Answer

**step1** Understanding the Problem

The problem asks for the acceleration of a particle at a specific time, given its position function. The position function is provided as $$s(t) = t^{3}-28t^{2}+196t$$. We are asked to determine the acceleration of the particle at time $$t=5$$.

**step2** Identifying Necessary Mathematical Concepts

In the field of mathematics, specifically calculus, the concept of a derivative is used to describe rates of change. To find the velocity of a particle from its position function, we take the first derivative of the position function with respect to time ($$v(t) = s'(t)$$). To find the acceleration of the particle, we take the derivative of the velocity function with respect to time, which is the second derivative of the position function ($$a(t) = v'(t) = s''(t)$$).

**step3** Addressing Method Constraints and Problem Solvability

The instructions explicitly state that the solution should "not use methods beyond elementary school level (e.g., avoid using algebraic equations to solve problems)" and should "follow Common Core standards from grade K to grade 5". Calculus, which involves differentiation to find rates of change like velocity and acceleration from a position function, is a mathematical discipline typically introduced in high school or college curricula. It is not part of the elementary school curriculum (Kindergarten through Grade 5). Therefore, this problem, as stated, fundamentally requires mathematical tools that are beyond the specified elementary school level.

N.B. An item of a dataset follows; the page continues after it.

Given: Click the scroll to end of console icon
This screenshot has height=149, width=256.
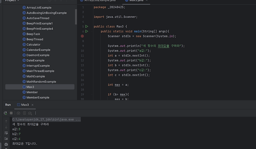Looking at the screenshot, I should click(x=6, y=139).
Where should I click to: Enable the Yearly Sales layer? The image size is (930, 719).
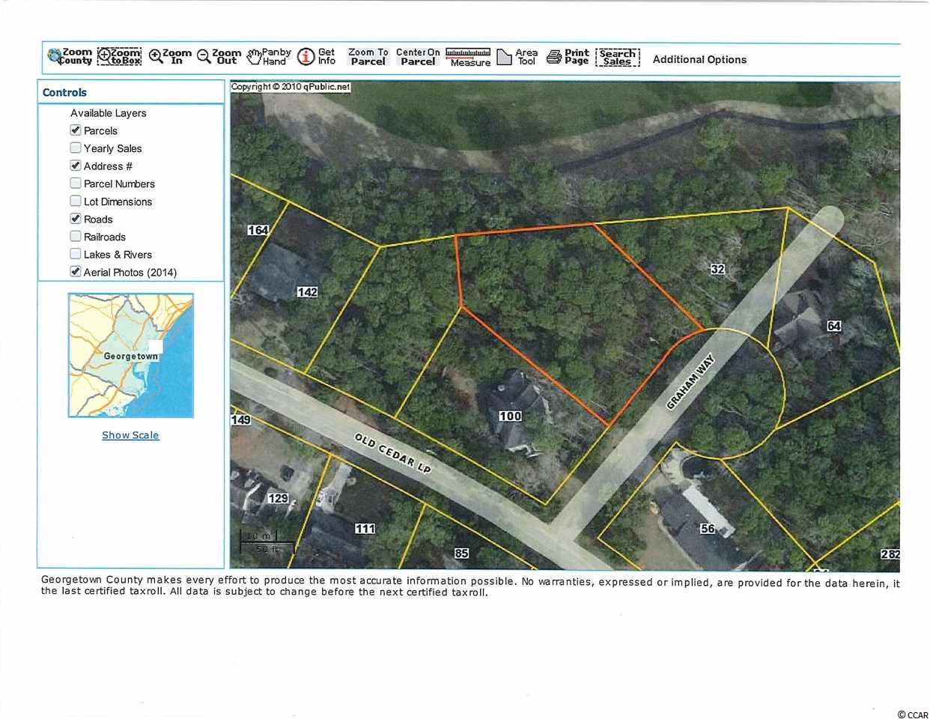(76, 148)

**step4** Proceeding with the Mathematically Correct Solution, Acknowledging Method Level

As a mathematician, I recognize that the only rigorous and correct way to solve this problem is by employing calculus. While this method falls outside the specified elementary school level, I will proceed with the mathematically appropriate approach to arrive at the solution.
First, we determine the velocity function, $$v(t)$$, by computing the first derivative of the position function, $$s(t)$$:
$$s(t) = t^{3}-28t^{2}+196t$$
$$v(t) = \frac{d}{dt}(t^{3}-28t^{2}+196t) = 3t^{2}-56t+196$$
Next, we determine the acceleration function, $$a(t)$$, by computing the derivative of the velocity function, which is the second derivative of the position function:
$$a(t) = \frac{d}{dt}(3t^{2}-56t+196) = 6t-56$$

**step5** Calculating Acceleration at $$t=5$$

Now, we substitute the given time $$t=5$$ into the acceleration function $$a(t)$$:
$$a(5) = 6(5) - 56$$
$$a(5) = 30 - 56$$
$$a(5) = -26$$

**step6** Conclusion

The acceleration of the particle at $$t=5$$ is $$-26$$. This result matches option D from the given choices.